Jennifer A. Chin (cswallow) wrote,
Jennifer A. Chin
cswallow

What isn't.

 Already well into February, and my rate of writing has not improved. The weather has been gray, barely wintry and yet I crave warmth and the long strings of sunshine that I know are just months away. In the meantime, I bundle up, grit my teeth and bear it on days like today when I forgot to check the weather and realize I will be biking home in the dark, and the rain, tonight.  Must stay safe.

Nan Keohane spoke here last Thursday, on leadership and learning. She recalled that when she came in as the President of Duke University, she made sure not to propose any big changes in the first three months. She choose instead to sit with a lot of people, and listen. To not make judgment or movement until she felt she understood the people and understood how her suggestion would fit the culture of the place she was in. I would like to remember that. I would also like to remember her warmth and compassion for everyone; regardless.

I've liked the topics of gender arising lately, through interactions with AWIB events, and with friends and speakers like Nan. I liked how Nan said: we ought to always remember that serving genders equally doesn't mean providing the same services to both genders, it means serving each gender as that gender might need to be served. She created Duke's Women's Initiative. There was a similar topic at a talk by Cait Clarke, who co-authored "The Women's Guide to Successful Negotiating." Unfortunately, Cait decided to suggest too strongly that women might want to approach the table with unique "womanly" aspects in order to be successful around men, especially, she said, older men. A good message, to accept who we are and allow ourselves to be that, but poorly communicated. She said other things, but we remembered the offense.  And of course, sharing meals and emails with my wonderful girl friends, pondering the turns and occasions of a woman's life.
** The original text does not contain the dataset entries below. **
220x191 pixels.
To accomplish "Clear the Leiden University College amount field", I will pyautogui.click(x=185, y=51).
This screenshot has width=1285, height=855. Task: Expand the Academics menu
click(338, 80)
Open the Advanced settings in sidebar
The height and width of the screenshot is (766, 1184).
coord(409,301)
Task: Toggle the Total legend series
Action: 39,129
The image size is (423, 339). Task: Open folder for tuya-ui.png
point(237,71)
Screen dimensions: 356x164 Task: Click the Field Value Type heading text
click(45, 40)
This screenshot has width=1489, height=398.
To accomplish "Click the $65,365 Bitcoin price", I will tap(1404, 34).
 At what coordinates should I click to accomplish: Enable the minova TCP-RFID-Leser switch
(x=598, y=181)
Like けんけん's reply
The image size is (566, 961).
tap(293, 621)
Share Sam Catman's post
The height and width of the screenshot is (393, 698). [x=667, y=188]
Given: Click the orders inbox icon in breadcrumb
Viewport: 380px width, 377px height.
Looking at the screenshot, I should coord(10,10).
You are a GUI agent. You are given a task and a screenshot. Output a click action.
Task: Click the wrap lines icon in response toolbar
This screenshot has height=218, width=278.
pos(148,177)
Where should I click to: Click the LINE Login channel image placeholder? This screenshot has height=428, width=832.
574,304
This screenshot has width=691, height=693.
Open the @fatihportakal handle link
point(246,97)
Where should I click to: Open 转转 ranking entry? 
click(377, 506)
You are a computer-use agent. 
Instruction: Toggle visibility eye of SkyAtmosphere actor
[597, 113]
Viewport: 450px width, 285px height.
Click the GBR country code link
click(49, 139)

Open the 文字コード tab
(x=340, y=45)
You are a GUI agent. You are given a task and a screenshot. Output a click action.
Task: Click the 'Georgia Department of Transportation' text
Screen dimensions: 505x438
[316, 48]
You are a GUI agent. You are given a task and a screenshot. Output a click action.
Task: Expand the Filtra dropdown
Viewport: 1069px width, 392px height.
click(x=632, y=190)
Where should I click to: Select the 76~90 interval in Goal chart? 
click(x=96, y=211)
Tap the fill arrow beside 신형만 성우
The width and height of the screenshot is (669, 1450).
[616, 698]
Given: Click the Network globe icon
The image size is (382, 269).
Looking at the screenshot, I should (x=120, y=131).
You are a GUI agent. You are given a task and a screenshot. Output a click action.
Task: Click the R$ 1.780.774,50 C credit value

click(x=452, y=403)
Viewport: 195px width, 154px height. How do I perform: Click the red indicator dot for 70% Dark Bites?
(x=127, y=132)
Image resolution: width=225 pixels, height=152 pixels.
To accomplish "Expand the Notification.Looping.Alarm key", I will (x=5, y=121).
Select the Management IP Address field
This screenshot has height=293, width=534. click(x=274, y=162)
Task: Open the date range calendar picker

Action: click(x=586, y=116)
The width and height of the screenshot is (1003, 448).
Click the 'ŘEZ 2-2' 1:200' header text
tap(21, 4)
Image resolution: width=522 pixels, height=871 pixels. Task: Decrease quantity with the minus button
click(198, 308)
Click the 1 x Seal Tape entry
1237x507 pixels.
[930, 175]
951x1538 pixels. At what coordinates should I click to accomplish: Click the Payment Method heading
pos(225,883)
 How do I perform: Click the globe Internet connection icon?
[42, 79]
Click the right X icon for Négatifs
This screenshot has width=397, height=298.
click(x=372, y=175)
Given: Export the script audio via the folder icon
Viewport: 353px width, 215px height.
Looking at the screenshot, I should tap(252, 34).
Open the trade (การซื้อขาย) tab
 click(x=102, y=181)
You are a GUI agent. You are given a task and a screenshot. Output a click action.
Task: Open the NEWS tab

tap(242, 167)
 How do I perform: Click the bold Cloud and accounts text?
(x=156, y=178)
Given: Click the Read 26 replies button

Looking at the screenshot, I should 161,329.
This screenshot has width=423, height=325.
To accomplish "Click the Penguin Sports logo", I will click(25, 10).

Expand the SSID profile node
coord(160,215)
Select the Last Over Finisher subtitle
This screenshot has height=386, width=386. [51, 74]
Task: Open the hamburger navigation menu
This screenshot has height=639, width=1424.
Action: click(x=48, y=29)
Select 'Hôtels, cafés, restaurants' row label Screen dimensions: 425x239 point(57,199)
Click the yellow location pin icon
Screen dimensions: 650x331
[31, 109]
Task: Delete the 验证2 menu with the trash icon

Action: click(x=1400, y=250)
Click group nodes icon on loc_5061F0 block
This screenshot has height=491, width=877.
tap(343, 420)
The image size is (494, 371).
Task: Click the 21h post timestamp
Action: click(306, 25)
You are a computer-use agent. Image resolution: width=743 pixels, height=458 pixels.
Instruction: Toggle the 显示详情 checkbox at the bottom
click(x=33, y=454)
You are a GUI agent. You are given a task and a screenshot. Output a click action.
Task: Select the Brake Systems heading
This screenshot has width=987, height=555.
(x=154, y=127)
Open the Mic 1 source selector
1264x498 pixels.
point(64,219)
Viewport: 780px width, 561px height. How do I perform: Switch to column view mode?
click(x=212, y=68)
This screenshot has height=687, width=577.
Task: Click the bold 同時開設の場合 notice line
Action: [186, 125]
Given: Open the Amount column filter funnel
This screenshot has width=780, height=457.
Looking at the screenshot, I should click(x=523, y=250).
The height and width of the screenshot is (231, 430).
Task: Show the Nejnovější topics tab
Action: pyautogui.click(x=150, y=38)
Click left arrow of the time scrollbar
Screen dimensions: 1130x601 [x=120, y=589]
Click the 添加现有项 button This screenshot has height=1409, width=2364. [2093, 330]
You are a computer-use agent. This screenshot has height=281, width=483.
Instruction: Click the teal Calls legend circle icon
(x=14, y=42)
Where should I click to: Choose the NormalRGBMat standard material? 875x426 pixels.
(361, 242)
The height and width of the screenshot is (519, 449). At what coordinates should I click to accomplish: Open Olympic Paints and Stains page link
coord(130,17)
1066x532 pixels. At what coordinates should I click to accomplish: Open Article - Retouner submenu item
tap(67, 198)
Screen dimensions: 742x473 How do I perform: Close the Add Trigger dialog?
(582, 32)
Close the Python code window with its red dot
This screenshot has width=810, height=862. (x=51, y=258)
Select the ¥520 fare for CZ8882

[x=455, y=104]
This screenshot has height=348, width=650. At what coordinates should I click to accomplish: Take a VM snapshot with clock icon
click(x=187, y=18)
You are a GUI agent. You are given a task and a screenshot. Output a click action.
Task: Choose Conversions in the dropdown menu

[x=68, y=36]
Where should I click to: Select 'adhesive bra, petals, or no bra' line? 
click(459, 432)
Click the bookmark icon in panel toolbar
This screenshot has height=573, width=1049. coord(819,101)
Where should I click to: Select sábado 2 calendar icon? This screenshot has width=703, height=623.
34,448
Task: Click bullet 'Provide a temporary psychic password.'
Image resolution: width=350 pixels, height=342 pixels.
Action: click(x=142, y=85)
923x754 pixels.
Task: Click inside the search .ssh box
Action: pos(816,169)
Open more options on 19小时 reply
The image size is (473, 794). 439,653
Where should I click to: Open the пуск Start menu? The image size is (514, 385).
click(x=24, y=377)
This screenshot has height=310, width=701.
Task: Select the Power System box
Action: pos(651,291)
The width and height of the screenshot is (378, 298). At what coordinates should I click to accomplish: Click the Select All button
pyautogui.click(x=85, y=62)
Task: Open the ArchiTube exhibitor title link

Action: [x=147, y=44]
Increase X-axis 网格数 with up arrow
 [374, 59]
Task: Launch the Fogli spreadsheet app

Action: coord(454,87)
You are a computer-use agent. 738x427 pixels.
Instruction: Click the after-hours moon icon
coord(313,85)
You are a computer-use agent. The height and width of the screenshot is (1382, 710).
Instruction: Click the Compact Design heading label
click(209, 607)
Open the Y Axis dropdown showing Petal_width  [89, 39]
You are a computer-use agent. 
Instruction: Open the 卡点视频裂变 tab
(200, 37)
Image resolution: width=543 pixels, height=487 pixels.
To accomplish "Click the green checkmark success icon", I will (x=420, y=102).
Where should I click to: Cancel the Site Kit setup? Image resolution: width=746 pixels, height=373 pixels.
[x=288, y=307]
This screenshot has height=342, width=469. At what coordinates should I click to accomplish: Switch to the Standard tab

Other things are falling away. I've forgotten what it feels like to train every day, the hug of my ballroom heels, and that music spinning into me. But Heritage is just a month away, and so I begin to plan my training schedule. I watch sleeplessness impending. I wonder, "can I do it, after all?"

I'm bored of my own writing. May I start over? Today, as perhaps always, the answer is "no." Time has run. Class now.